Le 1ᵉʳ décembre 2025, le gouvernement tchadien a inauguré le pont de la Refondation, reliant Walia à Chagoua. Cette infrastructure a grandement soulagé les usagers, mettant fin à des années d’embouteillages, et les déplacements plus rapides, notamment grâce au développement du transport en commun. Cependant, cette avancée fragilise économiquement les conducteurs de moto-taxis, dont les revenus chutent face à la concurrence des bus commerciaux, jugés plus abordables par les passagers.

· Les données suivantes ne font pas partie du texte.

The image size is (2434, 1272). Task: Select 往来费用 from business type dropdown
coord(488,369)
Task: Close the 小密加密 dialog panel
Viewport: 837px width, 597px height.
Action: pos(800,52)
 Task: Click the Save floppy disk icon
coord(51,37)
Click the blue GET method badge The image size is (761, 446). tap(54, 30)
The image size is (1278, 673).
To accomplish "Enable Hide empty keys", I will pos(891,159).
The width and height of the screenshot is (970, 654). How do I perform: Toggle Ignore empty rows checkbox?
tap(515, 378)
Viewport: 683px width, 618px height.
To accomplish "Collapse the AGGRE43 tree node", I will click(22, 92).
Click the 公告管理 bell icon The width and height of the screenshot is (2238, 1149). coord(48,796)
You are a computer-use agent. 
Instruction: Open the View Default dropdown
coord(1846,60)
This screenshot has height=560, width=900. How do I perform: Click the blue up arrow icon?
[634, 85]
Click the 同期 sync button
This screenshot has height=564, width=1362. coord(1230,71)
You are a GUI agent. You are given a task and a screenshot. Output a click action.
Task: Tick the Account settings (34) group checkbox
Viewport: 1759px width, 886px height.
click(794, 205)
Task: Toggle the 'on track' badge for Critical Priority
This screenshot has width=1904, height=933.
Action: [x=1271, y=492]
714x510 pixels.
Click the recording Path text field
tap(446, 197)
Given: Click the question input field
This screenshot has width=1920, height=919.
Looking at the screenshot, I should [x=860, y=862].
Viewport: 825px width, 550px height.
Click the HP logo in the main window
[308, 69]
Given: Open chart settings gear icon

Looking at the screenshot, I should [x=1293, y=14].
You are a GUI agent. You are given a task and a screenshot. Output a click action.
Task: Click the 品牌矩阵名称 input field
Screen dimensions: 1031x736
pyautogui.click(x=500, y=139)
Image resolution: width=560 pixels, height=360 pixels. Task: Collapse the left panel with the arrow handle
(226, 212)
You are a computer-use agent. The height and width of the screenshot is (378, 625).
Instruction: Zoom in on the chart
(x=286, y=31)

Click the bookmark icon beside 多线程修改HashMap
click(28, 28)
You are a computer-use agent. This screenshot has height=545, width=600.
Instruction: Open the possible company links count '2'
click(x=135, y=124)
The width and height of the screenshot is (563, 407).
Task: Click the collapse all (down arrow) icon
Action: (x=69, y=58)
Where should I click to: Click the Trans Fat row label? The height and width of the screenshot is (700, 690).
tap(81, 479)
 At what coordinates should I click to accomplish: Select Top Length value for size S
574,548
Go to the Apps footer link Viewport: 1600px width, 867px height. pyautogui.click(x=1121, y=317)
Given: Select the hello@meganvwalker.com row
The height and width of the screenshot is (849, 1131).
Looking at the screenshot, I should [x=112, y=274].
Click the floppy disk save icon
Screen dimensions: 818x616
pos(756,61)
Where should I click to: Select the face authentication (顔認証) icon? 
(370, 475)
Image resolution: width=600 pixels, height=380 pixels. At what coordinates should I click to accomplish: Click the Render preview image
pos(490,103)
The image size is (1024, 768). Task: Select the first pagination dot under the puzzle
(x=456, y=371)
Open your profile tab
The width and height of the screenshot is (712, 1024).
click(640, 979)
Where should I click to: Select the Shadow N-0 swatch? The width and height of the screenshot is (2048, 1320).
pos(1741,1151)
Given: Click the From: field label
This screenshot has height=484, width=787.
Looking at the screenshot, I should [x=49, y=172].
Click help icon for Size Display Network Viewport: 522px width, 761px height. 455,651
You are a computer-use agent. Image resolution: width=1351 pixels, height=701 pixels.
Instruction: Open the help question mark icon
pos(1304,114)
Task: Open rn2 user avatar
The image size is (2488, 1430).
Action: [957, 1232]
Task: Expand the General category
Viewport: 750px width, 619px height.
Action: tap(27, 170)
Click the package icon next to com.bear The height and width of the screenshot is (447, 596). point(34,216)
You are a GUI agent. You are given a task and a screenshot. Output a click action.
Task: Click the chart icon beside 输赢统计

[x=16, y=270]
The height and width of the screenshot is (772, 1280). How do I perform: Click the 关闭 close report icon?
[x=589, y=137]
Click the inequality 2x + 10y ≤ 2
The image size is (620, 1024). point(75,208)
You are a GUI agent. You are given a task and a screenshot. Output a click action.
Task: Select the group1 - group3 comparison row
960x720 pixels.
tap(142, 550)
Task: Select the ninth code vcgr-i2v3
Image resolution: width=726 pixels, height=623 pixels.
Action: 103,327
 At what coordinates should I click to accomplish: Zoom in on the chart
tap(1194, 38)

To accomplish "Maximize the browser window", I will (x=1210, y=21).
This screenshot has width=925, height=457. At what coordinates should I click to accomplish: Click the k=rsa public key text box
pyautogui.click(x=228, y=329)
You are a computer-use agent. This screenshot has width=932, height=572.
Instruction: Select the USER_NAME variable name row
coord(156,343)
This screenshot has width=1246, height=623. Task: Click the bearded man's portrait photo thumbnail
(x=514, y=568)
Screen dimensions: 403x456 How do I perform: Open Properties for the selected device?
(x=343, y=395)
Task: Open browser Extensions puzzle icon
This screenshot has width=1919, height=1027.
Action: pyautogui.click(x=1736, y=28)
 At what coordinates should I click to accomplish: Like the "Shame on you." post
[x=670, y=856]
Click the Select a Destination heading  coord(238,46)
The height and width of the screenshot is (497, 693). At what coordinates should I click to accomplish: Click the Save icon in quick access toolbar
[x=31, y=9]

Grâce au nouveau pont et à la mise en place des points d’arrêts des bus, beaucoup de personnes dépensent moins pour se déplacer : « Dieu merci, les cars sont disponibles maintenant. On peut payer seulement 200 francs pour un aller-retour rapide, et 300 francs pour une distance moyenne », explique une commerçante anonyme, du marché central.
Mais cette amélioration pose problème à certains, surtout aux clandoman, dont les revenus ont beaucoup baissé, « La circulation est fluide, mais pour nous c’est le déficit total. Avant, le trajet Walia–Dembé coûtait 500 francs. On a baissé à 250 francs, mais on peut passer plus d’une heure sans client. Les gens préfèrent le car », déplore Marcel Djassina, clandoman.
Samkolo Mathias, lui aussi clandoman, confirme. « Avant, je gagnais au moins 5 000 francs par jour. Maintenant, même 2 000 francs, c’est difficile à avoir. »
Le pont de la Refondation améliore le quotidien de nombreux habitants, mais il met aussi certains travailleurs dans une situation difficile.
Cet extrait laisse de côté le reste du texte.